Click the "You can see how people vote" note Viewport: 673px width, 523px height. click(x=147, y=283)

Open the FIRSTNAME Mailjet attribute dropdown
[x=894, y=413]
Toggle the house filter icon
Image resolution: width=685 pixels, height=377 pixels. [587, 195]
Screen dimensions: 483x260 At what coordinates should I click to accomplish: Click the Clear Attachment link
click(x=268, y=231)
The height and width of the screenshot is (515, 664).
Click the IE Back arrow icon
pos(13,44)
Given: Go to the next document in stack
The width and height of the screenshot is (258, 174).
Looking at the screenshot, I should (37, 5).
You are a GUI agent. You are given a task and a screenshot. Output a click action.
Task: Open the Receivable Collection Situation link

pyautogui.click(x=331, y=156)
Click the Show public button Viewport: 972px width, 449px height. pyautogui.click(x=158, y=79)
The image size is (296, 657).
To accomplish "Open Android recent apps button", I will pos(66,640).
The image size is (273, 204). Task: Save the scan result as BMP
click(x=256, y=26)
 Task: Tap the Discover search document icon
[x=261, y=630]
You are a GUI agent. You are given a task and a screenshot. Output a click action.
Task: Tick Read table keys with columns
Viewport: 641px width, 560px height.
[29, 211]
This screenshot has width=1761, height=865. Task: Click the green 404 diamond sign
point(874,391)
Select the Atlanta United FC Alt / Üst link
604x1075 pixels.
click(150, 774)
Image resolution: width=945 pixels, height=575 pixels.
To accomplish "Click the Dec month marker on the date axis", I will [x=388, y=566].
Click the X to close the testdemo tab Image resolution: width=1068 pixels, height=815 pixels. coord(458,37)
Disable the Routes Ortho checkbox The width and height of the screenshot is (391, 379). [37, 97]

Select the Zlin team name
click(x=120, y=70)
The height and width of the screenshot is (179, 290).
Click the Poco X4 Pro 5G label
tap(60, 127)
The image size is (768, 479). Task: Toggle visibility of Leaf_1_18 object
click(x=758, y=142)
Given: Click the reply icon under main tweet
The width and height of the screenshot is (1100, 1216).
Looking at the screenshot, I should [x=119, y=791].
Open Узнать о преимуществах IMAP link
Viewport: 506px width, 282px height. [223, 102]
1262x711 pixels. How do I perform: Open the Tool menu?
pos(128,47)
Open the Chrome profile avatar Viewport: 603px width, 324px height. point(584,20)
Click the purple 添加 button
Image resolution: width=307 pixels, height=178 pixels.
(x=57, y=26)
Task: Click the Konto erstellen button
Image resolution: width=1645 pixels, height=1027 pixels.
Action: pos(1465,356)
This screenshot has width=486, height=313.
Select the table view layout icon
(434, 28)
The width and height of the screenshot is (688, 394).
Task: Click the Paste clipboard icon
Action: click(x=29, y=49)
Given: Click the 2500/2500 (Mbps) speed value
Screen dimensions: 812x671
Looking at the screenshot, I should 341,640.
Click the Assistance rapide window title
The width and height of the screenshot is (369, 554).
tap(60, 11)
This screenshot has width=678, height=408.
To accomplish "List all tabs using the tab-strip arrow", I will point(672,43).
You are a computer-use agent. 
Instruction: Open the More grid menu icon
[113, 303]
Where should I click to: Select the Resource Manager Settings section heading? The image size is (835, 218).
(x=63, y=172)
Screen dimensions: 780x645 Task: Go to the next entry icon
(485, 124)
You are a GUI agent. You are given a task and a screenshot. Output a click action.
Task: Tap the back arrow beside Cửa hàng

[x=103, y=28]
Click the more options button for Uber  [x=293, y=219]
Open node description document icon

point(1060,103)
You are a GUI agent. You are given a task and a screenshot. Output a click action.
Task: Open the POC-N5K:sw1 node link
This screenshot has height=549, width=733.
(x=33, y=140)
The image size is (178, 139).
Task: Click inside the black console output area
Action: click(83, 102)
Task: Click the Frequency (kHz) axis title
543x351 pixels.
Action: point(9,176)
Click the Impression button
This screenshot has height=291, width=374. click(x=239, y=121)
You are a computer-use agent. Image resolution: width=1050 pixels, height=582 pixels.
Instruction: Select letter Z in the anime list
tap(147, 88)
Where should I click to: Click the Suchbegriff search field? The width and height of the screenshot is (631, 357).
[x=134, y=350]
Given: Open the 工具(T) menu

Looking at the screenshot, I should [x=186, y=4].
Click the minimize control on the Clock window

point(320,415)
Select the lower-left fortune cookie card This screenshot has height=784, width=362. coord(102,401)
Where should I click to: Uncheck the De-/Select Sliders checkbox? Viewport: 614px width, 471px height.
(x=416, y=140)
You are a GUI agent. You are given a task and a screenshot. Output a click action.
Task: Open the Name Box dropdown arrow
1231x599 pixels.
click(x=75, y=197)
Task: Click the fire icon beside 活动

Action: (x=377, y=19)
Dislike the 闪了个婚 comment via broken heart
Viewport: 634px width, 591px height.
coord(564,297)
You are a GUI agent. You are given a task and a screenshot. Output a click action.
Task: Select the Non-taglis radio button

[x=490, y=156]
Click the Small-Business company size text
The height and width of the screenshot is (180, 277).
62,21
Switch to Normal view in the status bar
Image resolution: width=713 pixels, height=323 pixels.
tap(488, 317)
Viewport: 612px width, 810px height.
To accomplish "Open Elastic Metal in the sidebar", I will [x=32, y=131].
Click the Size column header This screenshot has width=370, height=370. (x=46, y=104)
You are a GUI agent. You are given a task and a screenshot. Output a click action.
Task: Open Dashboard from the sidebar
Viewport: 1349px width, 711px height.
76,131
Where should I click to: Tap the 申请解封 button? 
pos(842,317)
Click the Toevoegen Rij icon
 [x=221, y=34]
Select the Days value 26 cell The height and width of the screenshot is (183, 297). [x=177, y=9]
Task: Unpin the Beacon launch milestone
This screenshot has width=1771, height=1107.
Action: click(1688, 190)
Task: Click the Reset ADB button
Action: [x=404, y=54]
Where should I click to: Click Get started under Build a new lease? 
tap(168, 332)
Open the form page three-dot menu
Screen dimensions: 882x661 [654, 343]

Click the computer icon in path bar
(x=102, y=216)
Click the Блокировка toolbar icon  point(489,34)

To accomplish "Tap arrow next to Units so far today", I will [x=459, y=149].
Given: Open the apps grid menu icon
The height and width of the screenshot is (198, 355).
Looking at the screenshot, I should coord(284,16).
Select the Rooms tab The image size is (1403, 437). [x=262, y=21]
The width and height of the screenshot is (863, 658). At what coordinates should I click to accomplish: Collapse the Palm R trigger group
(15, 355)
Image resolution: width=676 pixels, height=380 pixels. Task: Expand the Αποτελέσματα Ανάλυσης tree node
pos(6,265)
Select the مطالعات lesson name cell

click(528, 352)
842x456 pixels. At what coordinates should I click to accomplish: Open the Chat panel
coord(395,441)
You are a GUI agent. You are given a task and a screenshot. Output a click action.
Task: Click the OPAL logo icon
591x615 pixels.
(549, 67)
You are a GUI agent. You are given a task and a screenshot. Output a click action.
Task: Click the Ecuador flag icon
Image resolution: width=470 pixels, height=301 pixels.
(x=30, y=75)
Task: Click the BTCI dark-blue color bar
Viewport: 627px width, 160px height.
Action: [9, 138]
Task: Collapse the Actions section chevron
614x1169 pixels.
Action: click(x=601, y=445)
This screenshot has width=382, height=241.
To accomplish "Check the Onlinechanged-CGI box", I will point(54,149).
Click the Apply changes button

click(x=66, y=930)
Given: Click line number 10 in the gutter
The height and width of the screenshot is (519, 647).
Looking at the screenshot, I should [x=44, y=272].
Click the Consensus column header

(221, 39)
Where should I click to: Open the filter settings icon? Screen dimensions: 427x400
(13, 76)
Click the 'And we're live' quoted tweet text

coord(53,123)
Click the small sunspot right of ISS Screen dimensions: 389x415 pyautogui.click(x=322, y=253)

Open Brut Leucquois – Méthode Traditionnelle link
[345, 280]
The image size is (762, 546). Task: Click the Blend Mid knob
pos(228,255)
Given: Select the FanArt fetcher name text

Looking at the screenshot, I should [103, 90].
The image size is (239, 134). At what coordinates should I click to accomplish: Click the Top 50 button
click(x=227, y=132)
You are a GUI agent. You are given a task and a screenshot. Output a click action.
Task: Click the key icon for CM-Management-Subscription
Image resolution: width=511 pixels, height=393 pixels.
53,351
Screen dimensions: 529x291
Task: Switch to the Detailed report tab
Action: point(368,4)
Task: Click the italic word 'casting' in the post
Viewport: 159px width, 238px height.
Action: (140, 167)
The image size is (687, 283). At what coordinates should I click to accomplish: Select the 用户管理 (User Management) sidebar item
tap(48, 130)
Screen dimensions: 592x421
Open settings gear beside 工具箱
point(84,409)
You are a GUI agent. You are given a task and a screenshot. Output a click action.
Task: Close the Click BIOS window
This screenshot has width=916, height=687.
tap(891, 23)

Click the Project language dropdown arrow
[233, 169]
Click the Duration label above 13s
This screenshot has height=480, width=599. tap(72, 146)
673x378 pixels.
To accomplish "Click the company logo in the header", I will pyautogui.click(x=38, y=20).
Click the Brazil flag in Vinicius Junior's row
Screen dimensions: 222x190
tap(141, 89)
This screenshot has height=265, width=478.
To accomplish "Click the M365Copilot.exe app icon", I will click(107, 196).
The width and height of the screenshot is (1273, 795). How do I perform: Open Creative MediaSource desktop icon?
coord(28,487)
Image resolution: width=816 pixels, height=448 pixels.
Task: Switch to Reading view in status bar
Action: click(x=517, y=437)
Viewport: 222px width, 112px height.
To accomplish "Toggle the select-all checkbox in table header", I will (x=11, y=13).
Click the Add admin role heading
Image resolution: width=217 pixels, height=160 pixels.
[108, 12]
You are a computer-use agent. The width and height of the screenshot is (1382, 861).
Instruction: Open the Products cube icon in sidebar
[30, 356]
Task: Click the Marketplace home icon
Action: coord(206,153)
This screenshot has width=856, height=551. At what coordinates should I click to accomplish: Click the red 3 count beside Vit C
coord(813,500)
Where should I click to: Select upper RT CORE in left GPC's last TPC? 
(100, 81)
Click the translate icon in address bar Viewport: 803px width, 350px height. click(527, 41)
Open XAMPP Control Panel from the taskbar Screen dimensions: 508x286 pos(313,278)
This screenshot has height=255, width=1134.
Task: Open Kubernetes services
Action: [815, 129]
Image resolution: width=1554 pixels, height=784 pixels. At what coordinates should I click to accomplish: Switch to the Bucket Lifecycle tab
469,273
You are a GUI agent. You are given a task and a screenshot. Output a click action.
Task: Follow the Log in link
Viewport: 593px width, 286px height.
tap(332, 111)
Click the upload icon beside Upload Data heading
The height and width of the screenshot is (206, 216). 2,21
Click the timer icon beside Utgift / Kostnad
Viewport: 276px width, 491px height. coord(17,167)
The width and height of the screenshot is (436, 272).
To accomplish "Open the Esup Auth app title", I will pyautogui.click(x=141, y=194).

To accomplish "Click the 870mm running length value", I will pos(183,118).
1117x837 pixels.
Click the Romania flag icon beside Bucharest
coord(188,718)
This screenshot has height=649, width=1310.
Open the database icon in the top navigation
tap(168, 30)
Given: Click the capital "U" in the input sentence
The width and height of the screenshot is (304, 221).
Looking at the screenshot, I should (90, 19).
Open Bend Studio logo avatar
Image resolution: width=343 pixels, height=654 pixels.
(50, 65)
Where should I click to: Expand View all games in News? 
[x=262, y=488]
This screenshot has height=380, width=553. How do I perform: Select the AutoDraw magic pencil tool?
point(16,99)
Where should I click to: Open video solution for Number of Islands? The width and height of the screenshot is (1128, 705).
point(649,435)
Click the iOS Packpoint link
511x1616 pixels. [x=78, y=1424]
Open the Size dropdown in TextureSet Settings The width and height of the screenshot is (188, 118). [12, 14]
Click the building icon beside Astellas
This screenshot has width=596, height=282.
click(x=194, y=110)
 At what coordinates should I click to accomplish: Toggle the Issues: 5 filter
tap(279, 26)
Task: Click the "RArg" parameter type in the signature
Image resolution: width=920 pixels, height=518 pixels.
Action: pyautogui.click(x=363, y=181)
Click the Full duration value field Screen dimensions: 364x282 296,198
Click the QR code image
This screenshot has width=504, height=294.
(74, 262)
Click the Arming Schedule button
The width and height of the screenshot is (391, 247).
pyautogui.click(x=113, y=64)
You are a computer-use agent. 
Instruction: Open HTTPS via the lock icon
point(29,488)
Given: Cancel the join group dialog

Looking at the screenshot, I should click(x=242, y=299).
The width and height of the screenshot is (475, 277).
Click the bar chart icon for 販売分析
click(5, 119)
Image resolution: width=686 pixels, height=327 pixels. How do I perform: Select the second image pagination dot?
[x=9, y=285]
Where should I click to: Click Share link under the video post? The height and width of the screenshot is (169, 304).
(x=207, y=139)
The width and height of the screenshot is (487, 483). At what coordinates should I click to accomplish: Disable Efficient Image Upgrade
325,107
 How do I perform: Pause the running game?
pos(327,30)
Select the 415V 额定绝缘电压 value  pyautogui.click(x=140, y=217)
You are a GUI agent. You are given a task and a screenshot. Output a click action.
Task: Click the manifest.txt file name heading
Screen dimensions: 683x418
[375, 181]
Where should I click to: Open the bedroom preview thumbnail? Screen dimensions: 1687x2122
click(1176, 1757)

**Directions for this task:** Where the line with "Given: Click the reply icon under main tweet" ends, your copy should end too; please return exactly the lines from the first line of the data through it.

**Reply to the exercise:**
Click the "You can see how people vote" note Viewport: 673px width, 523px height. click(x=147, y=283)

Open the FIRSTNAME Mailjet attribute dropdown
[x=894, y=413]
Toggle the house filter icon
Image resolution: width=685 pixels, height=377 pixels. [587, 195]
Screen dimensions: 483x260 At what coordinates should I click to accomplish: Click the Clear Attachment link
click(x=268, y=231)
The height and width of the screenshot is (515, 664).
Click the IE Back arrow icon
pos(13,44)
Given: Go to the next document in stack
The width and height of the screenshot is (258, 174).
Looking at the screenshot, I should (37, 5).
You are a GUI agent. You are given a task and a screenshot. Output a click action.
Task: Open the Receivable Collection Situation link

pyautogui.click(x=331, y=156)
Click the Show public button Viewport: 972px width, 449px height. pyautogui.click(x=158, y=79)
The image size is (296, 657).
To accomplish "Open Android recent apps button", I will pos(66,640).
The image size is (273, 204). Task: Save the scan result as BMP
click(x=256, y=26)
 Task: Tap the Discover search document icon
[x=261, y=630]
You are a GUI agent. You are given a task and a screenshot. Output a click action.
Task: Tick Read table keys with columns
Viewport: 641px width, 560px height.
[29, 211]
This screenshot has width=1761, height=865. Task: Click the green 404 diamond sign
point(874,391)
Select the Atlanta United FC Alt / Üst link
604x1075 pixels.
click(150, 774)
Image resolution: width=945 pixels, height=575 pixels.
To accomplish "Click the Dec month marker on the date axis", I will [x=388, y=566].
Click the X to close the testdemo tab Image resolution: width=1068 pixels, height=815 pixels. coord(458,37)
Disable the Routes Ortho checkbox The width and height of the screenshot is (391, 379). [37, 97]

Select the Zlin team name
click(x=120, y=70)
The height and width of the screenshot is (179, 290).
Click the Poco X4 Pro 5G label
tap(60, 127)
The image size is (768, 479). Task: Toggle visibility of Leaf_1_18 object
click(x=758, y=142)
Given: Click the reply icon under main tweet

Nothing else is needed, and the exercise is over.